I’m just day-dreaming here, but there are lines in the prose passages that describe Eli as an avenging angel, and I thought it would be cool if they gave him a preternatural antagonist. An Anti-Eli (forgive me, “Lost” junkie here). Someone who also can’t be killed and is sent by whoever to stop Eli.
The point is, a story like this is brimming with possibilities, and it’s confined by its (chosen) dimensions of narrative time and space.
So...are you glad this thing’s almost in the can?
I’m glad that this script sold and is being made into a movie with great actors...but my hope is that a veteran screenwriter took a look at this thing, diagnosed the symptoms, gutted what needed to be gutted, and put in shiny new parts that makes this thing run like a beautiful, savage beast.

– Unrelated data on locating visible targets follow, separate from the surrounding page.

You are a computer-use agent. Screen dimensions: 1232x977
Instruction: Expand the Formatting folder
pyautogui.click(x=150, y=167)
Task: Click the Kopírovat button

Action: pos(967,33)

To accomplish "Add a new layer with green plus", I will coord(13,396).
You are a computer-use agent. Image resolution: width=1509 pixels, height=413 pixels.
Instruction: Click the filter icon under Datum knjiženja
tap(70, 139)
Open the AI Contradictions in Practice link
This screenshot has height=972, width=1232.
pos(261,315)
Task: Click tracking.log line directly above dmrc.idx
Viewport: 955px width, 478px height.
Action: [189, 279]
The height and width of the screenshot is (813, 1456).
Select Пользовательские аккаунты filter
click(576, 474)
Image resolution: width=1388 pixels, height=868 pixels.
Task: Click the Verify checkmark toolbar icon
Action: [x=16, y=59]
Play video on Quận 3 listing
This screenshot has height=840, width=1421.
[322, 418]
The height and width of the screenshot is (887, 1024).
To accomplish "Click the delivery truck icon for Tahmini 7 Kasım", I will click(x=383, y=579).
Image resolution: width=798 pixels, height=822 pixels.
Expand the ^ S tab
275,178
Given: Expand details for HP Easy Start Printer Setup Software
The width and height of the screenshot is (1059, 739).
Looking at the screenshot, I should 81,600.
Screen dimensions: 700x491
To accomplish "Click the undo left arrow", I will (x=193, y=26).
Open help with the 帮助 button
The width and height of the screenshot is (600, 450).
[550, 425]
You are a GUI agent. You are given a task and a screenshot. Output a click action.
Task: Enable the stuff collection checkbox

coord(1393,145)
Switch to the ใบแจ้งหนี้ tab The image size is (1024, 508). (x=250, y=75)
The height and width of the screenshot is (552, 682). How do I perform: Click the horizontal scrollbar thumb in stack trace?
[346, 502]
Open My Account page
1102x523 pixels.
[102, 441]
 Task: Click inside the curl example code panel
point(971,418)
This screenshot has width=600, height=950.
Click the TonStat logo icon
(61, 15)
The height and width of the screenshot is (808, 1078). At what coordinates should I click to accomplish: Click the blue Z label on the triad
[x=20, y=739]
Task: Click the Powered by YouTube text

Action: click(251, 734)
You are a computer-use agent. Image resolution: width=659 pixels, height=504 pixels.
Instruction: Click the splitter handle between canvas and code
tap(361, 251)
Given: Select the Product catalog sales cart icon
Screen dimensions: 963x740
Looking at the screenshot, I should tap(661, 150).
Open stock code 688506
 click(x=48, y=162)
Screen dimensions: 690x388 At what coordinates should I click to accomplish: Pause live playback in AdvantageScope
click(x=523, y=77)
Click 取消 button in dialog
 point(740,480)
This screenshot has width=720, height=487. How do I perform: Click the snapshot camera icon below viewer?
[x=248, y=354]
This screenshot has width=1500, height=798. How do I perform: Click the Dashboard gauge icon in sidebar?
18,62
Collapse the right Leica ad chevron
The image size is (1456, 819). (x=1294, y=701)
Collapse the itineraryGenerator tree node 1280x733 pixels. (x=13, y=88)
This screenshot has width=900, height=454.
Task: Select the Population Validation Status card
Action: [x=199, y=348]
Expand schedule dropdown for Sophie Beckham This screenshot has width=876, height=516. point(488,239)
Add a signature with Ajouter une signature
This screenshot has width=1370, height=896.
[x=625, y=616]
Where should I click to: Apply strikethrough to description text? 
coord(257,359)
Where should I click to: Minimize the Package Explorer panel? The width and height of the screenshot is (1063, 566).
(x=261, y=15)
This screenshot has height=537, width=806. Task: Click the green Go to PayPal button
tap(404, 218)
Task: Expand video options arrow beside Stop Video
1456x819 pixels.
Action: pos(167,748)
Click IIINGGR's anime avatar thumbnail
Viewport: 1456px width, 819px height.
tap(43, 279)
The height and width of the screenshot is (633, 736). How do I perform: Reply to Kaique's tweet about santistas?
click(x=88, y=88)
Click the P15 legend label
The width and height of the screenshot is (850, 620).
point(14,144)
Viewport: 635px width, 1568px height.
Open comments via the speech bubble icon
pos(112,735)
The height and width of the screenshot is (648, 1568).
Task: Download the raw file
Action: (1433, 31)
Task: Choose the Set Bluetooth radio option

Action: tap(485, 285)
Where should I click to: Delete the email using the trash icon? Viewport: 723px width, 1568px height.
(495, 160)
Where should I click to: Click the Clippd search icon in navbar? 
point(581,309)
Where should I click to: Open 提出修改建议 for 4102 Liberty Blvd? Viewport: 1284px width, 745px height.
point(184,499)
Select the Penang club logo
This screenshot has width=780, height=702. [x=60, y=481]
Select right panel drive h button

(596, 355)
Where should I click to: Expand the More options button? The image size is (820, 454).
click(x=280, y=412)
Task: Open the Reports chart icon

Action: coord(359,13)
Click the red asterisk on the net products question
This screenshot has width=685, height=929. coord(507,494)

[ ] What the hell did I just read?
[ ] wasn’t for me
[x] worth the read
[ ] impressive
[ ] genius
What I Learned: You guys wanna know why this script is now going to be a movie with Denzel Washington and Gary Oldman, with Joel Silver as a producer? It’s like what Brian Cox says as Robert McKee in Adaptation: “I’ll tell you a secret. The last act makes a film. Wow them in the end, and you got a hit. You can have flaws, problems, but wow them in the end, and you’ve got a hit. Find an ending, but don’t cheat, and don’t you dare bring in a dues ex machine. Your characters must change, and the change must come from them. Do that, and you’ll be fine.”